#### [INSTRUCTIONS TO FOLLOW]
Copy all lines below containing "cell".

** RECORDS TO USE follows **

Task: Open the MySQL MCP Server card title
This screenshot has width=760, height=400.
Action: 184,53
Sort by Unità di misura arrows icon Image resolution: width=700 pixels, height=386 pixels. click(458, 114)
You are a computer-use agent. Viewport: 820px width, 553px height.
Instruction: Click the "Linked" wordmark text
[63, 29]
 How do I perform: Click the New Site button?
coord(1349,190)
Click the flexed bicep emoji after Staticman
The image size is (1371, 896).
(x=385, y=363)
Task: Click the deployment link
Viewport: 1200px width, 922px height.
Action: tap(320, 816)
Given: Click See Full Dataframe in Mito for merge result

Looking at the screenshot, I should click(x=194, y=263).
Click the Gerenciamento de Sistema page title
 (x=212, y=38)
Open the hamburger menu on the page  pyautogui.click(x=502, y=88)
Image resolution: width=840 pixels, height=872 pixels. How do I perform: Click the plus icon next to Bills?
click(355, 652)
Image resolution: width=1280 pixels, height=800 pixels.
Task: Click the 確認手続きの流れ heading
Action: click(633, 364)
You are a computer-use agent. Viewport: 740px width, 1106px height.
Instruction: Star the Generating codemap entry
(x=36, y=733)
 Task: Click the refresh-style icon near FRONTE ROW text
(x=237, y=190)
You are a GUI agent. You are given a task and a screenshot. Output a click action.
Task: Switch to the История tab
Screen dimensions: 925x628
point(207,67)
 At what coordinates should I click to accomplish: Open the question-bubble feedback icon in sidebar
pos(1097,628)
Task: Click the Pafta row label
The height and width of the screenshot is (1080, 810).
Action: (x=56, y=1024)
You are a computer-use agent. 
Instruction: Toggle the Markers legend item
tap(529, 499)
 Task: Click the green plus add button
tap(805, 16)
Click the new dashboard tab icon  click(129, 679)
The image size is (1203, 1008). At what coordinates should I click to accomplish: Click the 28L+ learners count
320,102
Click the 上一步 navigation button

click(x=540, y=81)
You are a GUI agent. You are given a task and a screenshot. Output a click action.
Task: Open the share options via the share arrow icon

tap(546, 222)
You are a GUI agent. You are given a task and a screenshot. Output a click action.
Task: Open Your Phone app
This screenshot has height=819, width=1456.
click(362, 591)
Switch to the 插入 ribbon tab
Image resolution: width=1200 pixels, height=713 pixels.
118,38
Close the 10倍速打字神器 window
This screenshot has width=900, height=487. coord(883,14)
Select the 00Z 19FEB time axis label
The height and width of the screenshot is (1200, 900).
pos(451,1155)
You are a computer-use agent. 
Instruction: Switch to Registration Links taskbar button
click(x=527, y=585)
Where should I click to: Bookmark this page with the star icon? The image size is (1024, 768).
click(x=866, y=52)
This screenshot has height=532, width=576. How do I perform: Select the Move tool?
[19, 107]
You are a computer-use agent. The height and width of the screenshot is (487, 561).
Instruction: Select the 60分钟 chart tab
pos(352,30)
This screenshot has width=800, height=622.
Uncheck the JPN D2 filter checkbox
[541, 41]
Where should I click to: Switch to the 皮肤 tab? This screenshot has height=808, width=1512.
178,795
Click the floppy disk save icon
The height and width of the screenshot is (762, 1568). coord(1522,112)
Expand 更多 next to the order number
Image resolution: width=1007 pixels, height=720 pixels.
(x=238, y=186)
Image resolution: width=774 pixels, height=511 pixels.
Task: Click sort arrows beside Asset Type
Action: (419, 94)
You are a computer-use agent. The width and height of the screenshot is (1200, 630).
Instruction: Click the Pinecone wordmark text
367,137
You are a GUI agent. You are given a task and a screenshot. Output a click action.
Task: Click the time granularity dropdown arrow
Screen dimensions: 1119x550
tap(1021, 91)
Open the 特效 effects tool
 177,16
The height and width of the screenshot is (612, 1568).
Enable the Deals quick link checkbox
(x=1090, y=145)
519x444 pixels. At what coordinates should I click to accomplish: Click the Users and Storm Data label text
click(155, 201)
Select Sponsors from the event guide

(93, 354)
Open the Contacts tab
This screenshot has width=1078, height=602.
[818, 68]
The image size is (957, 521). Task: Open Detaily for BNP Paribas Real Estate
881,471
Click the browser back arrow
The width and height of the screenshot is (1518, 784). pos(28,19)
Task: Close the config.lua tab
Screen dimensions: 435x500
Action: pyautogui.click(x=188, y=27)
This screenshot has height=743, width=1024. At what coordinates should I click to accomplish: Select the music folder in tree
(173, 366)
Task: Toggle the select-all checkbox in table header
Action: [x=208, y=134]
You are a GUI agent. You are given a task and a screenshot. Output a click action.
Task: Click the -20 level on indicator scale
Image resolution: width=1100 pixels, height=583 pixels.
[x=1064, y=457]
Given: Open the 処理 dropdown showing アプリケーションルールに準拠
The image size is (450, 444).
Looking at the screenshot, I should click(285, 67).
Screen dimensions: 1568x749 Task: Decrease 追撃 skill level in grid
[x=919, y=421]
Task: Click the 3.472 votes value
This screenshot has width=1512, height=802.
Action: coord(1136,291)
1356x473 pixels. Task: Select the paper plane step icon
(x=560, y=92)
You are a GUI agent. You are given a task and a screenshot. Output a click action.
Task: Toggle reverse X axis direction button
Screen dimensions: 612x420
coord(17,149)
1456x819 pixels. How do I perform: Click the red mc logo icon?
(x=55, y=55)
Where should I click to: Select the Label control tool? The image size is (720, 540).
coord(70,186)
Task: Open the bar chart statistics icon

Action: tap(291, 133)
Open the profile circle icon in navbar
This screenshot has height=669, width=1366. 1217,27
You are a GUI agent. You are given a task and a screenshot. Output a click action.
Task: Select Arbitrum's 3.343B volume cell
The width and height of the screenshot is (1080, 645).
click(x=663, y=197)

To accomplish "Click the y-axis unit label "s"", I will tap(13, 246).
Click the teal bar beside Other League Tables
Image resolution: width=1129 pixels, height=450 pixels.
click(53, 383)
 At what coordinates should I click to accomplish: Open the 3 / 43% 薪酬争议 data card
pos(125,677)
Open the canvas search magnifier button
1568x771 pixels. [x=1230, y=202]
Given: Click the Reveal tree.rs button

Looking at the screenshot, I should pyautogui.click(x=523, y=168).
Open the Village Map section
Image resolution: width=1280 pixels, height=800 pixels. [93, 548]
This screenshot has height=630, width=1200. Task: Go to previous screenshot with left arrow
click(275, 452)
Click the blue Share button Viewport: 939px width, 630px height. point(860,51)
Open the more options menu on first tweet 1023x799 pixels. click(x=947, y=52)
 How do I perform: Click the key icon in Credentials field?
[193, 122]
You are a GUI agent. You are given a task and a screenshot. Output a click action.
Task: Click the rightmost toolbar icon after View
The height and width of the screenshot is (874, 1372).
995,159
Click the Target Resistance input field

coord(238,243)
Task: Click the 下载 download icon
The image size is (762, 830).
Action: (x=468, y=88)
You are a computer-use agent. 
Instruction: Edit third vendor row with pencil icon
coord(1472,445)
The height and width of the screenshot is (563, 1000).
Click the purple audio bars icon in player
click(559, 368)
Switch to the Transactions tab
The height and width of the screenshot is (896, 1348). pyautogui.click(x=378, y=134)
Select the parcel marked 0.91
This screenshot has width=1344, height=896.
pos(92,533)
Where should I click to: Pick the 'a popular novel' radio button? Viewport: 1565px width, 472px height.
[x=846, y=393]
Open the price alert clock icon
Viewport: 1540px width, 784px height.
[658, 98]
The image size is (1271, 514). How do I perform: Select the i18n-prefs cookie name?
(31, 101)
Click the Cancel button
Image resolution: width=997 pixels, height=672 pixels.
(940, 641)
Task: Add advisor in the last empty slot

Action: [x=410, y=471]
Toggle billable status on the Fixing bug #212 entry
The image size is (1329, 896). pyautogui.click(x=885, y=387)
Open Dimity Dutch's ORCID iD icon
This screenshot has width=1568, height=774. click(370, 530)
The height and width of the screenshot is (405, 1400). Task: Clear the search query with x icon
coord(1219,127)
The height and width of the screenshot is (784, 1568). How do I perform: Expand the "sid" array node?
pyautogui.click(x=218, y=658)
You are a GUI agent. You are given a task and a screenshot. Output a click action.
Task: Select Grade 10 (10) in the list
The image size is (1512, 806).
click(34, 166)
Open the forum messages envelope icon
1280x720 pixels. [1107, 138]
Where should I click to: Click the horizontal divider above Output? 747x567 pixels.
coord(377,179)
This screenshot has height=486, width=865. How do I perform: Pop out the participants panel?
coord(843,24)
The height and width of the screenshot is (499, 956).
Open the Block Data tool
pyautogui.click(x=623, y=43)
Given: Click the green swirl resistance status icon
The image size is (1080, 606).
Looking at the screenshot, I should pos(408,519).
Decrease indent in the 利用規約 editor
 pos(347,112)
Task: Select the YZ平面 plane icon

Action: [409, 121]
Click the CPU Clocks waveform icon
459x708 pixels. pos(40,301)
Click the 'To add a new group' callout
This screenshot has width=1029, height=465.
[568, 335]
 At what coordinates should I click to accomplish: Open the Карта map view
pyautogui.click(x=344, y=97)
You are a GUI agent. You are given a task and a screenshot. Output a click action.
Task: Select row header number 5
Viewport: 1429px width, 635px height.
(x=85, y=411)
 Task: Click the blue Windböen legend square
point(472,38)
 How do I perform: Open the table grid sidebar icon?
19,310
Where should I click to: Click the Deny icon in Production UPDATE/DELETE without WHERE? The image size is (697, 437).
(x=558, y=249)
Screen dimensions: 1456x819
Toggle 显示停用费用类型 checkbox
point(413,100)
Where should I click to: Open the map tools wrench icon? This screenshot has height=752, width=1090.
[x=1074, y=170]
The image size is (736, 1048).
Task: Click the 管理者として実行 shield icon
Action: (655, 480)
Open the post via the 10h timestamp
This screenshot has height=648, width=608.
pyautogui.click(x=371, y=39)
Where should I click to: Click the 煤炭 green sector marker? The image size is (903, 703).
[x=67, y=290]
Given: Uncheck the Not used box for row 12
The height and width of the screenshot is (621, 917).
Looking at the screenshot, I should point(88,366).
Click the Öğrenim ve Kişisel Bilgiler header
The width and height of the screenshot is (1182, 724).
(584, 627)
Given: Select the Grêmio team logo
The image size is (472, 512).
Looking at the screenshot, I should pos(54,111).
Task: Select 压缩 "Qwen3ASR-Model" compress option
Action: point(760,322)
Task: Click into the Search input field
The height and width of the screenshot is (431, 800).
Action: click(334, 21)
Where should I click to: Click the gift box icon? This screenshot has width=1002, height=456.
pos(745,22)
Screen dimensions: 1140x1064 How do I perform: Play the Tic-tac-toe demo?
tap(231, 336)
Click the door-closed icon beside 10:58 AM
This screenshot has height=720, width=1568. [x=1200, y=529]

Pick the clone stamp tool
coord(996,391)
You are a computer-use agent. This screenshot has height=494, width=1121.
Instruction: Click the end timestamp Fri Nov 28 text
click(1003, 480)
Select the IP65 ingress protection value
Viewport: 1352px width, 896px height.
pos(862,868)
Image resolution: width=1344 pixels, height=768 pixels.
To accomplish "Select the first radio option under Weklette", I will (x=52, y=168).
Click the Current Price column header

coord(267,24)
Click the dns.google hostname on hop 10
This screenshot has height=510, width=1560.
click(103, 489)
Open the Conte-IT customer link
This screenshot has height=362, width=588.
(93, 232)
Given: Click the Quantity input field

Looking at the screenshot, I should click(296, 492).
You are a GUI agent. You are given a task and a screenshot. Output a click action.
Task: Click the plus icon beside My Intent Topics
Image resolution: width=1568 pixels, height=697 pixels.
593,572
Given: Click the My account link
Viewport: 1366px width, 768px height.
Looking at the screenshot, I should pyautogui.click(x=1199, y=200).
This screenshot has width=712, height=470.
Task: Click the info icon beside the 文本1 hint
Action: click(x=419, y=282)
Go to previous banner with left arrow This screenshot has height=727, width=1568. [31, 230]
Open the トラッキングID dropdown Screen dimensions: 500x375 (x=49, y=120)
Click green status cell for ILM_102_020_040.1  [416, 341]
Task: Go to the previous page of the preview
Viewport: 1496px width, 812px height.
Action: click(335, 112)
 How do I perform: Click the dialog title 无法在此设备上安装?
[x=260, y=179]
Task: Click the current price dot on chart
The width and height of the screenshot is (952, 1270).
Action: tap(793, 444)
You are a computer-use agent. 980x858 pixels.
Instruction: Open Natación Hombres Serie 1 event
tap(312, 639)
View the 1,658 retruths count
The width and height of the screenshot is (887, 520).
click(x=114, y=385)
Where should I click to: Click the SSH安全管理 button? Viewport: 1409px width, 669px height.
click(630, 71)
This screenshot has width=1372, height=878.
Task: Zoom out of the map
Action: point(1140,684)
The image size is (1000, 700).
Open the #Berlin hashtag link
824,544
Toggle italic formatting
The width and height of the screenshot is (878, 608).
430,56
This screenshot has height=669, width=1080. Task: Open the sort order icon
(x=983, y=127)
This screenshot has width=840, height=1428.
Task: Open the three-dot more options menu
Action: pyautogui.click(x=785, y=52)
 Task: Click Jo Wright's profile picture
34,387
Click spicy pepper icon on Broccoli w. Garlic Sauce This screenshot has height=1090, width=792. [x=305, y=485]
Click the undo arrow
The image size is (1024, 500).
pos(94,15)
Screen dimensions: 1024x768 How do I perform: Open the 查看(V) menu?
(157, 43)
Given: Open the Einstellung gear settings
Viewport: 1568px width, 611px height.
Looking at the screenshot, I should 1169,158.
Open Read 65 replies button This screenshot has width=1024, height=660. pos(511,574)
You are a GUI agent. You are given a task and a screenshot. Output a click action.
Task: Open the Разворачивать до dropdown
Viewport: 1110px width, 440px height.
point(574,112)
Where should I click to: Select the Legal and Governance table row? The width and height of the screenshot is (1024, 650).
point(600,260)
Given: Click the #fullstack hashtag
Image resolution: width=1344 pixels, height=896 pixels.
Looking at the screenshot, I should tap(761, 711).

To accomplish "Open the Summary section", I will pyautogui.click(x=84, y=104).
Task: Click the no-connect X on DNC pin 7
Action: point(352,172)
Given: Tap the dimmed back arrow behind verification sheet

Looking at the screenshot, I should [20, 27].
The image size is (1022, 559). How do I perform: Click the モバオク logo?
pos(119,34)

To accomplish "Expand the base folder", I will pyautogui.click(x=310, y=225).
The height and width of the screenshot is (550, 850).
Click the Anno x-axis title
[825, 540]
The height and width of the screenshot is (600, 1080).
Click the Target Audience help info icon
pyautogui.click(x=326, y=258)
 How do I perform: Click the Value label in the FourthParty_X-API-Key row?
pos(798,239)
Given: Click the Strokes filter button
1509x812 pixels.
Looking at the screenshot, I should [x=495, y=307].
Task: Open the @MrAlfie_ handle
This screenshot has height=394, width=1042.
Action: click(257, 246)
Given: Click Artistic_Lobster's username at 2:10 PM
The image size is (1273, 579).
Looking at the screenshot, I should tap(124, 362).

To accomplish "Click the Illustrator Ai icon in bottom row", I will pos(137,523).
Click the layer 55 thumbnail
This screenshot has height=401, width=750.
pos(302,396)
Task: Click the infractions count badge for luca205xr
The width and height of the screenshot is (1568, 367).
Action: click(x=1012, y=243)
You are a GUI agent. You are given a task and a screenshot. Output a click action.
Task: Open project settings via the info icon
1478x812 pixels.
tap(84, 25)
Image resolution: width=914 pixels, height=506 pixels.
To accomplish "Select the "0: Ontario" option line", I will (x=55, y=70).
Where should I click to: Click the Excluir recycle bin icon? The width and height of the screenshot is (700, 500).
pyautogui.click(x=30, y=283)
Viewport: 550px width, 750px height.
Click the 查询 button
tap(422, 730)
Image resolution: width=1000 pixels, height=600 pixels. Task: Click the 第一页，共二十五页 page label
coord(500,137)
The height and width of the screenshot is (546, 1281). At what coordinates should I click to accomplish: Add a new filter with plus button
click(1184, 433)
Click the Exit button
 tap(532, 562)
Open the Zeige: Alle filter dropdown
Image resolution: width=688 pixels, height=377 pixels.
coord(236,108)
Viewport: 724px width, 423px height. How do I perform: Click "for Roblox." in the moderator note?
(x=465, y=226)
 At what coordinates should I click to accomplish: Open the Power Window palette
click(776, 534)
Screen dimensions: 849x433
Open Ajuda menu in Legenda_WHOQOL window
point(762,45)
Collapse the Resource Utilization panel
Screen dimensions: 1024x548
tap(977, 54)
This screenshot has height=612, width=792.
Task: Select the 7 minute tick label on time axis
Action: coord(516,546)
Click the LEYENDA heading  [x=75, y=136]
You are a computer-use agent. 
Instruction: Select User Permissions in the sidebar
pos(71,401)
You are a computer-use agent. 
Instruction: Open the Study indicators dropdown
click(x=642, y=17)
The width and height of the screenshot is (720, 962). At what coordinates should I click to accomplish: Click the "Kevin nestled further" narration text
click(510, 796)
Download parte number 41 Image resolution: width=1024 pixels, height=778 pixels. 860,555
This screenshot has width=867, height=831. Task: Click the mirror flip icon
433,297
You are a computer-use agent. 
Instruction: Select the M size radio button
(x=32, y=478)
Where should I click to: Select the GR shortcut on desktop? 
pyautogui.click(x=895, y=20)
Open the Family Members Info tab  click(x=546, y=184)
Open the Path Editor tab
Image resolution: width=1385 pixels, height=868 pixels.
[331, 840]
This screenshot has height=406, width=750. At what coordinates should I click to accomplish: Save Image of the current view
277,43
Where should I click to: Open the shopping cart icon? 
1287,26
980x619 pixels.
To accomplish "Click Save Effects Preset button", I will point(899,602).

** End of RECORDS TO USE **

#### [ANSWER FOR THE TASK]
Task: Select Arbitrum's 3.343B volume cell
Click green status cell for ILM_102_020_040.1  [416, 341]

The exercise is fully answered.